As anyone who watched "Monday Night Football" can attest, the Ravens are a juggernaut right now.
Lamar Jackson is the front-runner for MVP, using his arm and legs to captain an offense perfectly tailored to his strengths.
That, of course, is no accident. The second-year quarterback is the most dynamic rushing threat at the position since Michael Vick, and Baltimore purposefully added pieces around him this offseason to make the most of it.
"I give a lot of credit to that organization and (coach John) Harbaugh," Cardinals coach Kliff Kingsbury said. "It takes a lot of guts to go all-in like they have with him. They're reaping the rewards right now. He's playing at a phenomenal level."
The Ravens did not force Jackson to adjust to their system, and the Cardinals are following a similar blueprint with Kyler Murray. The offense has already been tailored to the rookie quarterback, and Kingsbury said personnel decisions this offseason will be made with Murray's skillset in mind.
"You see that it took Baltimore a year to kind of figure that out: What does Lamar do the best, and what type of pieces do we bring in?" Kingsbury said. "We're going to build this thing around Kyler, (what) fits him the best and can maximize his talents as a quarterback."
The schematic evolution started early.
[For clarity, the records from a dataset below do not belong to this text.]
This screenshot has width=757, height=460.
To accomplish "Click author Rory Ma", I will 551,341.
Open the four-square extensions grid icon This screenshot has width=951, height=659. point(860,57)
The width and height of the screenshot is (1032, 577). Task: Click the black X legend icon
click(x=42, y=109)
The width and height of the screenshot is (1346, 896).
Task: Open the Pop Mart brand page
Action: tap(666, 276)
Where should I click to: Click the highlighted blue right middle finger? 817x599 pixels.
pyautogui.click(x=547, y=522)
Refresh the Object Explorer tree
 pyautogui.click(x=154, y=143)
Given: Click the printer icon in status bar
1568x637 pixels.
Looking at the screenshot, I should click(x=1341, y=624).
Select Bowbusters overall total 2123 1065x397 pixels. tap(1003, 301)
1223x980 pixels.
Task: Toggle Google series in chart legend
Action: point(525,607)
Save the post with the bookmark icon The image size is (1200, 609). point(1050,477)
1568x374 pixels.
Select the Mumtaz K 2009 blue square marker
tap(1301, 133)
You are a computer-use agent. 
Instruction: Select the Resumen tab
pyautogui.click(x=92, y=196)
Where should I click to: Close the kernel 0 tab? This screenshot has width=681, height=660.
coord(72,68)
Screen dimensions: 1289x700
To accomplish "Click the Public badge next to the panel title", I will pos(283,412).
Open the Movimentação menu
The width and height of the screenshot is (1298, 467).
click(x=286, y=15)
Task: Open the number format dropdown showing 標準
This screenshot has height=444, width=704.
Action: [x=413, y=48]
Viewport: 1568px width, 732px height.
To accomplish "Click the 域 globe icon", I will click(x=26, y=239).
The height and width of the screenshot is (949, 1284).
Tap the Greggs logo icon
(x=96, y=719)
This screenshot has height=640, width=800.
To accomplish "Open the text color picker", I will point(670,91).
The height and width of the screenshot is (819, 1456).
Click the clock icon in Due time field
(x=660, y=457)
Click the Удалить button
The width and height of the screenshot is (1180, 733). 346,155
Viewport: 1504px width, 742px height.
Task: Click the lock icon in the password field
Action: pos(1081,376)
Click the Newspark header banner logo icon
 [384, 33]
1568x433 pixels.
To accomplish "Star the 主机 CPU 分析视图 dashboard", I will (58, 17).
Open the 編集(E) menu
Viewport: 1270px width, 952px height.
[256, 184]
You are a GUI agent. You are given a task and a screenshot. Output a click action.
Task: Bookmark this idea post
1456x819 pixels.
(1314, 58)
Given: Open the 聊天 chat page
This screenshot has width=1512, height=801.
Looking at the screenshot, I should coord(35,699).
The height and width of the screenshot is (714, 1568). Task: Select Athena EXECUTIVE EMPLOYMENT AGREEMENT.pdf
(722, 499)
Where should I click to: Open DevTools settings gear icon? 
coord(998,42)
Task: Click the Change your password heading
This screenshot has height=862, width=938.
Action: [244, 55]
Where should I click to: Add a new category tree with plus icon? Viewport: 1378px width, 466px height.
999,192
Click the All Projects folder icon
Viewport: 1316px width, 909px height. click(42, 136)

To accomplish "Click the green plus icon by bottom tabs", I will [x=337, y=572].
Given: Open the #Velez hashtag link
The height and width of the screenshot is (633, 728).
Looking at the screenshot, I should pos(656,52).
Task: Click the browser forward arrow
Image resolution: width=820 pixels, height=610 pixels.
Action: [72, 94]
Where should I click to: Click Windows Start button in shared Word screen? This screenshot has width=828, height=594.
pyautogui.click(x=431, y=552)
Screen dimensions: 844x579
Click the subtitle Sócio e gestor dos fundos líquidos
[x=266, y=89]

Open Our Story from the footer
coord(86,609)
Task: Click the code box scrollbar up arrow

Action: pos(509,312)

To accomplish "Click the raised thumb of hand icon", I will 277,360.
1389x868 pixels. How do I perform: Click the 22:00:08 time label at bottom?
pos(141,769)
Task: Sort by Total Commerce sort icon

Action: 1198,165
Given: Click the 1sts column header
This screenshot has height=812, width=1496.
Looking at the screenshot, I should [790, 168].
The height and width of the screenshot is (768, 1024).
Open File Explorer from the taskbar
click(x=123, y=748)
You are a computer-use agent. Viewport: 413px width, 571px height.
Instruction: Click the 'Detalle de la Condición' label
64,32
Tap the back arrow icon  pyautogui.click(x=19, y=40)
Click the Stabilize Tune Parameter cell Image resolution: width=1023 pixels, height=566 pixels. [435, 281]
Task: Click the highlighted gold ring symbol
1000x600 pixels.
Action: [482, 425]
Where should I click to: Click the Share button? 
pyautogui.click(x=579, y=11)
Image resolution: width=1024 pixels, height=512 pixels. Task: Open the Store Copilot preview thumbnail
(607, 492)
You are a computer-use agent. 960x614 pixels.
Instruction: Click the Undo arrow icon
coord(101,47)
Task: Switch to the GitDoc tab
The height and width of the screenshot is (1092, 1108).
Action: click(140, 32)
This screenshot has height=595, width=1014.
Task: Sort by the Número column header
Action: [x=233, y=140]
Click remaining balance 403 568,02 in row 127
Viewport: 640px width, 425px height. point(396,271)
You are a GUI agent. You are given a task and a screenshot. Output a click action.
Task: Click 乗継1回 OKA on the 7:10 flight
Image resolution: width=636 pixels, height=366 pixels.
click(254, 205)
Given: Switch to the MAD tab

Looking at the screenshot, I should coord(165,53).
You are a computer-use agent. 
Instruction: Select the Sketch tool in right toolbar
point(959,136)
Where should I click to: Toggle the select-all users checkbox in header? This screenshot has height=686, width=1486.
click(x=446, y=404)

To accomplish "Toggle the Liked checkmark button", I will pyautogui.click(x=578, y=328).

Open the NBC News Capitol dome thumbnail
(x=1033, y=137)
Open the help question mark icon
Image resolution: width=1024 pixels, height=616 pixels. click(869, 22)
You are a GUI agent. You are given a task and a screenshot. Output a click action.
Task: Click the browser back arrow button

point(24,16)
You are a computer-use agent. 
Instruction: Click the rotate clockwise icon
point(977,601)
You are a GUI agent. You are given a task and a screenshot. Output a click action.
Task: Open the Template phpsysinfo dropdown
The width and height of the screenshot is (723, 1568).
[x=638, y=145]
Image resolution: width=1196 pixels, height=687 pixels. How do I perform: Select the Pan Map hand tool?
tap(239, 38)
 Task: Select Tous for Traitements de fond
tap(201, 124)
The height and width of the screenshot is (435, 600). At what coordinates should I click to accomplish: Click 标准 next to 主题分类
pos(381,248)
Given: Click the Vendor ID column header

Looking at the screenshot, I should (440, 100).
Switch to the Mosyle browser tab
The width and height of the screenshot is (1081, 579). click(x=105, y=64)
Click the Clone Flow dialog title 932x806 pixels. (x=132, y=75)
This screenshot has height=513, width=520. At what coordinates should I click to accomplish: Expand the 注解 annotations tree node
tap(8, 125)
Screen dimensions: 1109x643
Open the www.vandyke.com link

When Murray was drafted with the No. 1 overall pick, Kingsbury fused his play-calling terminology with the verbiage from Murray's alma mater, Oklahoma. Kingsbury also asked Murray about any on-field preferences and worked to incorporate them.
"It's helpful for him to adjust it towards me and what we're going to do in this offense, like you see with the Ravens helping Lamar out and a lot of other guys that can move around in the league," Murray said. "You kind of have to build it that way if you a have a quarterback that can move."
Murray is only 22 years old and very early in his NFL career, but Kingsbury plans to meet with him after the season and ask about personnel preferences.
"When Kyler will talk to me, I like to get that information out of him," Kingsbury said. "I think for a 16-game sample size, I can get a good feel for who we can be around him and what he does best. I do think we'll have great dialogue this offseason. 'How do we need to adjust, and what do we need to tweak?' It's been an ongoing process week-in and week-out with that."
MURRAY LISTED AS QUESTIONABLE TO PLAY AGAINST RAMS
Murray (hamstring) was added to Friday's injury report and has been listed as questionable to play against the Rams. He did practice in a full capacity on Friday, per the injury report.
Kingsbury spoke to the media before the game statuses were released and said "it appears that" everyone on the 53-man roster would be available to play. Defensive lineman Jonathan Bullard (foot) is the other player listed as questionable.
For the Rams, tight end Gerald Everett (knee), tackle Rob Havenstein (knee) and defensive back Darious Williams (ankle) won't play.
KENYAN DRAKE WORRIED ABOUT WINS, NOT PLAYING TIME
Kenyan Drake knows there is a numbers crunch at running back. Chase Edmonds is expected back from a hamstring injury on Sunday against the Rams, and former All-Pro David Johnson is hoping to get back in the mix on offense.
"There's only one football and we've got a lot of athletes," Drake said.
Drake said he isn't worried about how the running back snaps play out, placing a victory over his individual goals. Drake believes the three running back options could make things tough on the Rams.
"We're all very versatile backs, so I feel like no matter who is in the game, you can't pigeonhole us into a certain thing, a certain scheme," Drake said. "We can all pass block. We can all run the ball in between and outside the tackles. We can all catch the ball outside as well. I'm looking forward to the way coach Kingsbury draws this game plan up for us."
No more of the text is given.